Menurut aturan adat,
masa tanam panen di wewengkon adat Kasepuhan Citorek adalah 1 (satu) kali dalam
setahun (tanam panen selama 6 bulan). Jenis padi yang ditanam beragam. Jenis padi yang ditanam adalah varietas lokal yang
dikumpulkan sejak dulu dan dibudidayakan secara turun-temurun
Hutan di sekitar Citorek secara adat dibedakan sesuai
dengan fungsinya. Di Citorek dikenal 3 (tiga) jenis hutan, yakni:
1. Leuweung
Tutupan
Leuweung Tutupan atau Leuweung Geledegan arti
harfiahnya adalah hutan tua, yaitu hutan yang masih lebat dengan berbagai jenis
tumbuhan asli besar dan kecil, lengkap dengan semua satwa penghuninya. Hutan
jenis ini sama sekali tidak boleh dijamah oleh manusia, dalam istilah secara
umum oleh pihak perhutani terutama disebut hutan primer. Hutan jenis ini
menurut Adat Kasepuhan Citorek tidak boleh dirusak karena dianggap sebagai
pelindung kehidupan atau seumber kehidupan, intinya merupakan sumber mata air (hulu
cai’). Contoh jenis hutan ini adalah kawasan hutan di dalam TNGH
(Taman Nasional Gunung Halimun). Yang mengelilingi wilayah Citorek.
2. Leuweung
Titipan
Leuweung
Titipan merupakan Leuweung Kolot juga
yang dikeramatkan. Hutan jenis ini sama sekali tidak bolehdieksploitasi atau
diganggu. Bahkan hanya untuk melewatinya atau memasukinya saja cukup sulit.
Setiap warga yang hendak lewat atau masuk ke dalam hutan jenis ini harus
meminta ijin khusus dari Sesepuh (ketua adat).
Penggunaan hutan tersebut dimungkinkan apabila
telah datang ilapat/wangsit dari nenek moyang kepada ketua
adat.

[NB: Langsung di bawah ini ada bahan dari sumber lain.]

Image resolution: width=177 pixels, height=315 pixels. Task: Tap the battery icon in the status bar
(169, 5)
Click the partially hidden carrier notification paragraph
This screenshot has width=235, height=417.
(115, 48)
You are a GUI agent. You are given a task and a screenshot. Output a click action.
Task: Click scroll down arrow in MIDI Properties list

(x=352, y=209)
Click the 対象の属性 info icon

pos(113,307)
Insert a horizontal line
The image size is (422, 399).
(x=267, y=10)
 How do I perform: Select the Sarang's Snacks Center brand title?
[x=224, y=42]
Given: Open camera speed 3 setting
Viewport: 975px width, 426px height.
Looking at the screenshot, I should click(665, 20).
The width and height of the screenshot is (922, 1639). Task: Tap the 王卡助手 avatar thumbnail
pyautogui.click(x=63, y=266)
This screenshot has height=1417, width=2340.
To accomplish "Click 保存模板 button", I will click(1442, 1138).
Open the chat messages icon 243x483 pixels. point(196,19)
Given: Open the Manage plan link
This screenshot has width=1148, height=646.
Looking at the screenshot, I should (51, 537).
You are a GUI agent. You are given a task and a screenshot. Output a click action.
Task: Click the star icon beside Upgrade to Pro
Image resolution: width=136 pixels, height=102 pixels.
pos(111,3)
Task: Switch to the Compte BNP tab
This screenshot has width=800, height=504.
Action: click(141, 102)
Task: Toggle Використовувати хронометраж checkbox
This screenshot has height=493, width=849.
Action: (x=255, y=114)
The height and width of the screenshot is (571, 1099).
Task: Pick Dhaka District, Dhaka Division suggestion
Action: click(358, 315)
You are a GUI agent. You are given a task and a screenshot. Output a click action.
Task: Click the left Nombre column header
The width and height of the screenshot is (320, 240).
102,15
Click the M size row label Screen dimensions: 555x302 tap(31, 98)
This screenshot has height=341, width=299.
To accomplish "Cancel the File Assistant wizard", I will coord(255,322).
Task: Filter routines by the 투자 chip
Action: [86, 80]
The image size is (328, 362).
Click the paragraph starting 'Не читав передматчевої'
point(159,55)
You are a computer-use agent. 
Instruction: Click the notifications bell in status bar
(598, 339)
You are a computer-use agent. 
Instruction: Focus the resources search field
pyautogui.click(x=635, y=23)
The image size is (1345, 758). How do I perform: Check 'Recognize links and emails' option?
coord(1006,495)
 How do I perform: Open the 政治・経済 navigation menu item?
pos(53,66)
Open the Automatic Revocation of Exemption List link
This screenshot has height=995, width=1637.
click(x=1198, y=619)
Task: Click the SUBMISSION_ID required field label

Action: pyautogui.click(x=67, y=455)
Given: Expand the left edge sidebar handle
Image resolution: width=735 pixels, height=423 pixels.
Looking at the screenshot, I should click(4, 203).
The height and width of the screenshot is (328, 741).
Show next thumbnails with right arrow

Adanya jenis Leweung ini lebih memudahkan pemerintah dalam
melasakanakan perlindungan hutan dan kawasannya yang sejalan dengan
prinsip-prinsip Masyarakat Adat Citorek dalam melestarikan dan melindungi hutan
dari segala bentuk pengrusakan dan bahkan penjarahan.
Leuweung Titipan di
Citorek terletak di bagian timur, yakni di Gunung Ciawitali yang merupakan
kawasan Taman Nasional Gunung Halimun (TNGH), dan di bagian barat Citorek,
tepatnya di kawasan Gunung Nyungcung (Cibedug) dan Gunung Bapang. Leuweung
titipan yang paling dominan adalah dikenal dengan hutan Sangga Buna dan hutan
Lebak Cawene.
3. Leuweung
Bukaan/Garapan
Leuweung
Sampalan atau Leuweung Bukaan merupakan hutan yang dapat dimanfaatkan warga
untuk pembukaan ladang, pengembalaan ternak (kerbau), membuat petak sawah,
mengambil kayu dan hasil hutan lainnya. Jenis hutan ini terletak di sekitar
tempat pemukiman dan mengelilingi perkampungan Citorek. Jika pembukaan hutan
tersebut telah melibatkan penanaman kayu albasia dan sejenisnya atau kayu keras
lainnya dan terjadi pertumbuhan sekunder, maka hutan jenis ini disebut juga
sebagai reuma ngora (blukar baru), dan reuma kolot (blukar
tua) bagi yang prosesnya lebih lanjut.
Jenis
hutan ini kondisi pada saat ini telah mengalami berbagai penggarapan seiring
makin meningkatnya kesadaran masyarakat untuk memanfaatkan lahan-lahan tersebut
untuk menanam berbagai jenis pohon produksi dan buah-buahan. Kebiasaan
berladang secara berpindah-pindah telah ditinggalkan oleh masyarakat Adat
Kasepuhan Citorek. Mereka dalam melaksanakan bercocok tanam kini telah menetap
dan berusaha untuk mengindari kerusakan hutan dan ekosistemnya dari akibat
pembukaan dan penggarapan lahan dari leweung bukaan tersebut.
Pembagian
peruntukkan hutan secara adat tersebut menunjukkan bahwa dalan kearifan adat,
disadari sepenuhnya fungsi hutan untuk konservasi. Dalam hal ini
hutan sebagai hulu/sirah cai’, yang mempunyai pengertian secara
harfiah adalah kepala air, yang dimaksudkan sebagai pelindung mata air. Secara
tradisi/adat masyarakat Adat Kasepuhan Citorek menyadari bahwa hutan sangat
berperan dalam mempertahankan kelangsungan mata air dan tersedianya air. Hal
ini tidak berbeda dengan konsep ilmu pengetahuan modern.